Non tutti lo conoscono, ma proprio a 5km da Enna si trova questo importantissimo autodromo, ricco di storia tra alti e bassi ha visto correre grandi campioni e persino il Gran Premio del Mediterraneo di Formula uno nel lontano 1962 (Anche chiamato gran premio di Enna). Dopo diversi anni di chiusura l’autodromo è tornato in attività dal 2010 circa e oggi è possibile assistere ad alcuni eventi. Per vedere il calendario è possibile visitare il sito dell’autodromo a questo indirizzo

Visita al Duomo

Il Duomo, di origine trecentesca ma ricostruito nel XVI secolo, è situato sulla via Roma, la principale del centro storico di Enna. L’interno a croce latina con tre navate divise da colonne di pietra lavica con basamenti e capitelli riccamente intagliati.
Meritano attenzione il pulpito in marmo, il ricco soffitto costituito da differenti tipi di cassettoni in legno di noce intagliato, le tre cappelle absidali, di cui quella di destra è dedicata alla patrona della città, la Madonna della Visitazione, il cui simulacro viene condotto in processione, il 2 luglio di ogni anno, sulla cosiddetta Nave d’oro, il ricco fercolo esposto nella navata di sinistra.

Le specialità

Tante specialità contraddistinguono la cucina Ennese. Una cucina basata su ingredienti semplici ma gustosi. Di seguito vi riportiamo le cose che non potete assolutamente non provare a tavola a Enna.

Piacentino Ennese

Uno dei formaggi più buoni dell’isola, tanto da avere ottenuto la denominazione D.o.p. prodotto con latte di pecora e con l’aggiunta di zafferano coltivato direttamente sul territorio che gli conferisce un colorito unico. Oltre a provarlo a tavola, non potrete non trovarlo all’interno di innumerevoli primi e secondi piatti come la pasta n’casciata e la salsiccia con semi di finocchio e piacentino ennese. Buon appetito!!

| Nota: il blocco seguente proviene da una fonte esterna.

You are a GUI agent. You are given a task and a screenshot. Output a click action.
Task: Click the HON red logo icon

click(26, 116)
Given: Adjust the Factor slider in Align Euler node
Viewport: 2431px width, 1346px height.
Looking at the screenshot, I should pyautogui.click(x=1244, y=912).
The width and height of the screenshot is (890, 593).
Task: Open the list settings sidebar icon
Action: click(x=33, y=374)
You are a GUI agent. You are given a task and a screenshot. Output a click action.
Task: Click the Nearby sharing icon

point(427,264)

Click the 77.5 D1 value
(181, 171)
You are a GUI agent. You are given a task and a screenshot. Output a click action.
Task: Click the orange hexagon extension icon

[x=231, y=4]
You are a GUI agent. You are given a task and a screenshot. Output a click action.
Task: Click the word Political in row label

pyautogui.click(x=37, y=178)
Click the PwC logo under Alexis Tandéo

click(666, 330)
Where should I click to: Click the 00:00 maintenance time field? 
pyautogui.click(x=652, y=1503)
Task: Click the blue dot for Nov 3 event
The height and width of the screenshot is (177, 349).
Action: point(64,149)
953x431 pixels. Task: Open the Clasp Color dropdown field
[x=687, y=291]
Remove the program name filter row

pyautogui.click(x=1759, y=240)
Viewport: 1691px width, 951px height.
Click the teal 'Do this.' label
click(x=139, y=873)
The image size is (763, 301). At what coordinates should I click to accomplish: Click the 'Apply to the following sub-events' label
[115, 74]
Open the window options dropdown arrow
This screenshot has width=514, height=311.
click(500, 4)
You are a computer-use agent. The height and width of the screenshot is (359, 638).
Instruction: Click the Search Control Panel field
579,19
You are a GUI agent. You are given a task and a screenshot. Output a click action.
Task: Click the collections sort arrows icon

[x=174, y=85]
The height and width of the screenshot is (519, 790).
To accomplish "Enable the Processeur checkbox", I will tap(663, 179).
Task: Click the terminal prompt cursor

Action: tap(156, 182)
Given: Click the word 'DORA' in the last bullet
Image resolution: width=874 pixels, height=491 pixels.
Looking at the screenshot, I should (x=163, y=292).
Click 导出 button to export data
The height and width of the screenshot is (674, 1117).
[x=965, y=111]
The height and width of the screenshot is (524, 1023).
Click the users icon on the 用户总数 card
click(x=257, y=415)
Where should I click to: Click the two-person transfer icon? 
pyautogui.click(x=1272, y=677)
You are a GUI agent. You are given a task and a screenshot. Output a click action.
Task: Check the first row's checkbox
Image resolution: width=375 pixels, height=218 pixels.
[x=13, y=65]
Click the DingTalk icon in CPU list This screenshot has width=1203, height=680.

Un morso ad una cassatella!

Originarie della cittadina di Agira (Enna) ma diffuse anche in gran parte della Sicilia orientale le cassatelle sono state ufficialmente riconosciute e inserite nella lista dei prodotti agroalimentari tradizionali italiani (P.A.T) del Ministero delle politiche agricole alimentari e forestali (Mipaaf). Ma vi state chiedendo di cosa si tratta giusto?? Tipiche della pasticceria dell’Ennese, le cassatelle hanno forma di mezzaluna, sono preparate con pasta frolla tenera color giallo oro e spolverate di zucchero a velo, con un ripieno di un impasto di cacao, mandorle tritate, farina di ceci, zucchero e scorza di limone essiccata, con eventuale aggiunta di cannella. Un vero spettacolo per i golosi!